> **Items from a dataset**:
__________________________________________________

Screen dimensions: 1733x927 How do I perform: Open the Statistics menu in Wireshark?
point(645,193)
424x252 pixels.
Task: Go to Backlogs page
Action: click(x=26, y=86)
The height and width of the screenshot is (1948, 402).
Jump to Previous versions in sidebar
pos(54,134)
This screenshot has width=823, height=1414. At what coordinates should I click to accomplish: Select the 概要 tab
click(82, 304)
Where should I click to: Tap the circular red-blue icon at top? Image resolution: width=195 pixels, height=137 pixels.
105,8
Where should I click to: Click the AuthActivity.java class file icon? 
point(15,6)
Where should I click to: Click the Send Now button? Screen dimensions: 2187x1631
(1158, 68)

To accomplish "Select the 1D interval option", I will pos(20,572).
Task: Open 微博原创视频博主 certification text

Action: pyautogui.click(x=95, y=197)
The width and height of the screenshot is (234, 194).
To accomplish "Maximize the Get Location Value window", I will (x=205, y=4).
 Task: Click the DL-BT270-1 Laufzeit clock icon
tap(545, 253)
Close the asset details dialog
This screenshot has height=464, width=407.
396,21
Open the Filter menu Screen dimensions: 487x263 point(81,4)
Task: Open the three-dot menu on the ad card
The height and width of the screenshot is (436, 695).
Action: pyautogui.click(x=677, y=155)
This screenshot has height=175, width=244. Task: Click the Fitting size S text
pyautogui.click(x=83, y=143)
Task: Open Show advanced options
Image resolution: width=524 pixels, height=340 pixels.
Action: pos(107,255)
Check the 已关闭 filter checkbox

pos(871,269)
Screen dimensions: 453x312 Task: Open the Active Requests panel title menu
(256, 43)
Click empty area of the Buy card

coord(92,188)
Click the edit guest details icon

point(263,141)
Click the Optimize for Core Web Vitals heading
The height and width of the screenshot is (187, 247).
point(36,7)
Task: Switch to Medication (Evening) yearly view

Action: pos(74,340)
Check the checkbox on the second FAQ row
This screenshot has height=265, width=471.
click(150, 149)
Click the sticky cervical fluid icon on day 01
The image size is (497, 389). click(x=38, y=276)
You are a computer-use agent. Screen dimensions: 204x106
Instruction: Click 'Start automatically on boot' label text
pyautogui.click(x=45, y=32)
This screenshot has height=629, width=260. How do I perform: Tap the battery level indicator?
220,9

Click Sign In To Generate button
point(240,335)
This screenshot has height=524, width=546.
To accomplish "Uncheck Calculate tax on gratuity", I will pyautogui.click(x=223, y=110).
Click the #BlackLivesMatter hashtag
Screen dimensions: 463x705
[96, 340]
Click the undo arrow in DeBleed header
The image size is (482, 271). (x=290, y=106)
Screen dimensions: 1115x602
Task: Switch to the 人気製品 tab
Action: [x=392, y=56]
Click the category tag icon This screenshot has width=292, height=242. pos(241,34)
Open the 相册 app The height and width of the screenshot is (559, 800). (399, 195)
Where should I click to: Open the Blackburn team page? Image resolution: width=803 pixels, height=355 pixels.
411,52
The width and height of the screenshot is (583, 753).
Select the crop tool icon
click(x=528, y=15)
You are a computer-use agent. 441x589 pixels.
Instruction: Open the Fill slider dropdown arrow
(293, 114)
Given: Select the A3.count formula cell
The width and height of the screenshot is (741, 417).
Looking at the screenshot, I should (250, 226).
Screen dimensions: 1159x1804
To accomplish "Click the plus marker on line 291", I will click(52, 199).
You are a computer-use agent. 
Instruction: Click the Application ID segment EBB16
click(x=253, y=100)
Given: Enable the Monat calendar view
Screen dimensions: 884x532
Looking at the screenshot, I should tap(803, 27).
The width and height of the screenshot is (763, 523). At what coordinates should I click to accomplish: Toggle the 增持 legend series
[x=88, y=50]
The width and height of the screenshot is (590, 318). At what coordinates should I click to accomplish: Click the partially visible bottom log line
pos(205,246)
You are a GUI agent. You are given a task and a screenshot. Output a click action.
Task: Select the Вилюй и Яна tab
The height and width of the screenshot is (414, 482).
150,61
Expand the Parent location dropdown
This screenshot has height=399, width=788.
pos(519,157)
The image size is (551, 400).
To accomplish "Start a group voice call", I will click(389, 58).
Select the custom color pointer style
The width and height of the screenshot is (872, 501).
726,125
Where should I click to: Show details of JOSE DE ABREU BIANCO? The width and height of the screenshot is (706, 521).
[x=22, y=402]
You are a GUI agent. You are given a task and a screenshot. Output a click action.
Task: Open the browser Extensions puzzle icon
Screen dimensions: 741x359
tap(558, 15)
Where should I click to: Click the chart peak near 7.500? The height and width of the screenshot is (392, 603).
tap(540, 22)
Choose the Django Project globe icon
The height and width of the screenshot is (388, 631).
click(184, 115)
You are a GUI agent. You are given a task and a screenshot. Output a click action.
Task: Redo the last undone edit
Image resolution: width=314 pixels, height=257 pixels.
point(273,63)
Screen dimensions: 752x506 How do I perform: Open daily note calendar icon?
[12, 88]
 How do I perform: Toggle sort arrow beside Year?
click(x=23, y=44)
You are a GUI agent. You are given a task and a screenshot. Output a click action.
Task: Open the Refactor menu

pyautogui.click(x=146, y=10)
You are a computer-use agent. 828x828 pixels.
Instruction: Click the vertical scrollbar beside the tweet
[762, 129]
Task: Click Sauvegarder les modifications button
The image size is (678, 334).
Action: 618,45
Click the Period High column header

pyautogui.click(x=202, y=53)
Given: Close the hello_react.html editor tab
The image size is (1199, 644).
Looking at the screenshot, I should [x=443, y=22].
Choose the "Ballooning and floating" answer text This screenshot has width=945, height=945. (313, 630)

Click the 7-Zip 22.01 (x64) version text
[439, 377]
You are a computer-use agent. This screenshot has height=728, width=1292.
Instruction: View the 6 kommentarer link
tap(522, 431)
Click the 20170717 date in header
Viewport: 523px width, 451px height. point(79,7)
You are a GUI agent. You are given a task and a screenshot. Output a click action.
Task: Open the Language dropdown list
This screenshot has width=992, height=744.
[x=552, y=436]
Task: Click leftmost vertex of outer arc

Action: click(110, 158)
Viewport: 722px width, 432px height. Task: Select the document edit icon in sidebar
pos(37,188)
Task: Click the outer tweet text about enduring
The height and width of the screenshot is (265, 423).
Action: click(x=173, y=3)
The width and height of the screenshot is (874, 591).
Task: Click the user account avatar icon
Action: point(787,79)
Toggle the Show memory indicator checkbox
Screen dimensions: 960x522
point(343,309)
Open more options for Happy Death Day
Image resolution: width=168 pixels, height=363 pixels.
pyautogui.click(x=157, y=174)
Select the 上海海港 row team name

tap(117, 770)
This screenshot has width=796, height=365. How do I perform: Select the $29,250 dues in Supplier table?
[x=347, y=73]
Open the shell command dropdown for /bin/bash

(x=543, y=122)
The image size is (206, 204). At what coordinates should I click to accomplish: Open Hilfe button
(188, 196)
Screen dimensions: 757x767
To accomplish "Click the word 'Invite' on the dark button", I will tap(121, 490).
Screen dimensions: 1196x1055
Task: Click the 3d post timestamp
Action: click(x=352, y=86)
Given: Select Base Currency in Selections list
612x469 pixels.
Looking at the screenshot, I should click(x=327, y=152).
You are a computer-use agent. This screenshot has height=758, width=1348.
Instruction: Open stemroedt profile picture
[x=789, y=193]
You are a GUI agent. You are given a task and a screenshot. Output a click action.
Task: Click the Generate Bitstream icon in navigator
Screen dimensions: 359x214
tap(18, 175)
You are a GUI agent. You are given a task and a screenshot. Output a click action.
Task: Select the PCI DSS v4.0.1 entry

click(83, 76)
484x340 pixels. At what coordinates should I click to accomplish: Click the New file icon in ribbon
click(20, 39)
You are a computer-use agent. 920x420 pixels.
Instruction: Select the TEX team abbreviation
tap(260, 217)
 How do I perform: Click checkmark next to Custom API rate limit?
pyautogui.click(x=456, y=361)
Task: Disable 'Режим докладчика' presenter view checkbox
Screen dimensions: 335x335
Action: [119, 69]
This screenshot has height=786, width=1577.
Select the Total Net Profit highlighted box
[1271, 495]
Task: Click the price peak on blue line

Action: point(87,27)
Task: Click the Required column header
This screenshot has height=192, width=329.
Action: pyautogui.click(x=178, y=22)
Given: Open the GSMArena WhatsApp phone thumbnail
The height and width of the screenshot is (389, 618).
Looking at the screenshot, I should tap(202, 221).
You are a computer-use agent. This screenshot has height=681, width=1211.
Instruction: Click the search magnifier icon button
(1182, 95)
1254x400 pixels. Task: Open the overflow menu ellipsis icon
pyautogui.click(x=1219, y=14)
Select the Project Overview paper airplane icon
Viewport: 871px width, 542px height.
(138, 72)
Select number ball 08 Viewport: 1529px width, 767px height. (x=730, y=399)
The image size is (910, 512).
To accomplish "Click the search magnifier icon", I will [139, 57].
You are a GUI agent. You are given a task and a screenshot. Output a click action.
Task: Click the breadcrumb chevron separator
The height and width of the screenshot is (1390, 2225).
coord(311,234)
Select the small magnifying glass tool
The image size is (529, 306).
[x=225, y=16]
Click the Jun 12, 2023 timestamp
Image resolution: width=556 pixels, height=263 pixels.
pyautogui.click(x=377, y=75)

__________________________________________________

> **TRY IT**: Of the entries above, repeat exactly the lines from the line with "Screen dimensions: 1159x1804" through the line with "Task: Redo the last undone edit", both of them included.

> **OUTPUT FOR THIS EXERCISE**:
Screen dimensions: 1159x1804
To accomplish "Click the plus marker on line 291", I will click(52, 199).
You are a computer-use agent. 
Instruction: Click the Application ID segment EBB16
click(x=253, y=100)
Given: Enable the Monat calendar view
Screen dimensions: 884x532
Looking at the screenshot, I should tap(803, 27).
The width and height of the screenshot is (763, 523). At what coordinates should I click to accomplish: Toggle the 增持 legend series
[x=88, y=50]
The width and height of the screenshot is (590, 318). At what coordinates should I click to accomplish: Click the partially visible bottom log line
pos(205,246)
You are a GUI agent. You are given a task and a screenshot. Output a click action.
Task: Select the Вилюй и Яна tab
The height and width of the screenshot is (414, 482).
150,61
Expand the Parent location dropdown
This screenshot has height=399, width=788.
pos(519,157)
The image size is (551, 400).
To accomplish "Start a group voice call", I will click(389, 58).
Select the custom color pointer style
The width and height of the screenshot is (872, 501).
726,125
Where should I click to: Show details of JOSE DE ABREU BIANCO? The width and height of the screenshot is (706, 521).
[x=22, y=402]
You are a GUI agent. You are given a task and a screenshot. Output a click action.
Task: Open the browser Extensions puzzle icon
Screen dimensions: 741x359
tap(558, 15)
Where should I click to: Click the chart peak near 7.500? The height and width of the screenshot is (392, 603).
tap(540, 22)
Choose the Django Project globe icon
The height and width of the screenshot is (388, 631).
click(184, 115)
You are a GUI agent. You are given a task and a screenshot. Output a click action.
Task: Redo the last undone edit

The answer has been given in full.